Follow these steps for perfect results
chickpeas
mashed
mayonaise
spring onions
chopped
dulse seaweed flakes
kelp seaweed flakes
shoyu
lemon
cayenne pepper
celery
diced
cornichons
chopped
Mash chickpeas in a bowl with a fork, leaving a chunky texture.
Stir in mayonnaise (or veganaise, or mashed avocado), chopped spring onions, dulse seaweed flakes, kelp seaweed flakes, shoyu (or braggs, or tamari, or soy sauce), lemon juice, and cayenne pepper.
Add finely diced celery (optional) and chopped cornichons or gherkin pickles.
Taste and adjust seasonings to your preference.
Serve immediately or refrigerate for up to one day.
Enjoy as a snack, sandwich filling, on pasta (with added mayonnaise and cherry tomatoes), or on top of a mixed salad.

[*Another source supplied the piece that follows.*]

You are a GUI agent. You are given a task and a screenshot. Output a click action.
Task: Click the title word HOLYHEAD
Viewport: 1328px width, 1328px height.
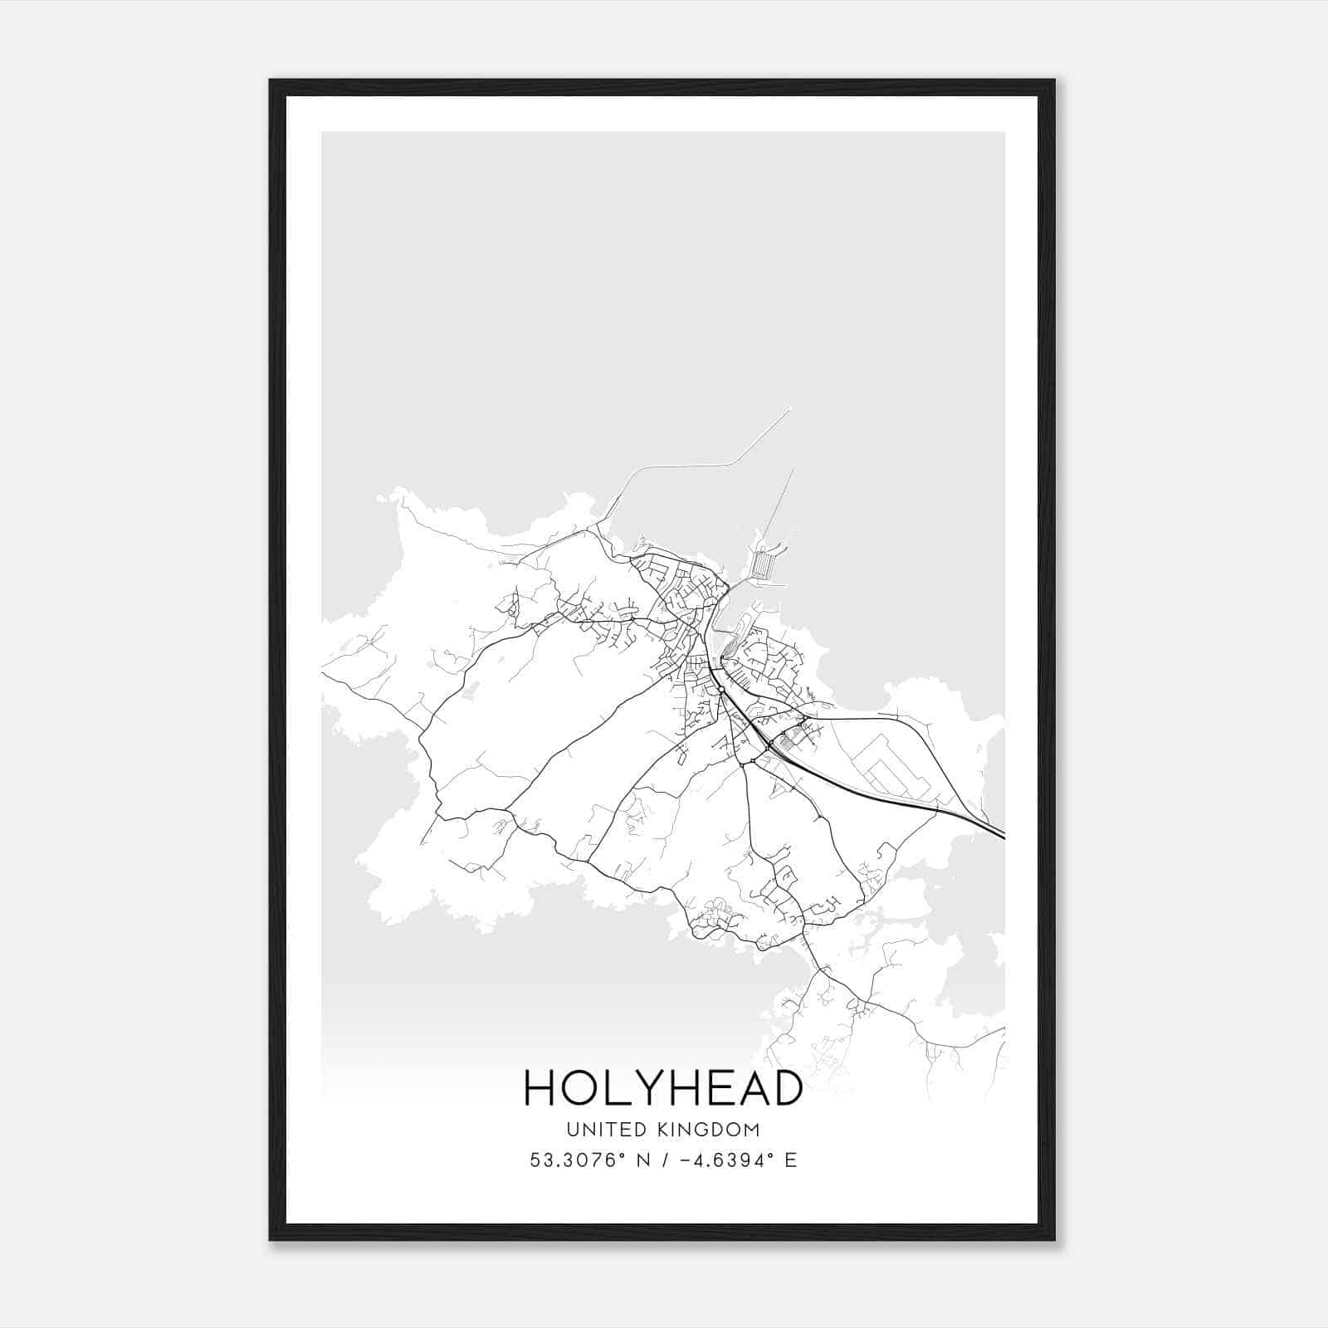(663, 1087)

Expert advice for the best results
Add a pinch of smoked paprika for a smoky flavor.
For a spicier version, use a hotter pepper.
If you don't have seaweed flakes, you can use nori sheets, crumbled.
Everything you need to know before you start
5 minutes
Can be made up to one day in advance
Serve in a bowl or on a plate.
Serve with crackers or toasted bread.
Serve as a side dish to a salad or sandwich.
Use as a filling for lettuce wraps.
Pairs well with the tangy flavors.
A refreshing complement.
Discover the story behind this recipe
Adaptation of a popular Western dish with readily available ingredients.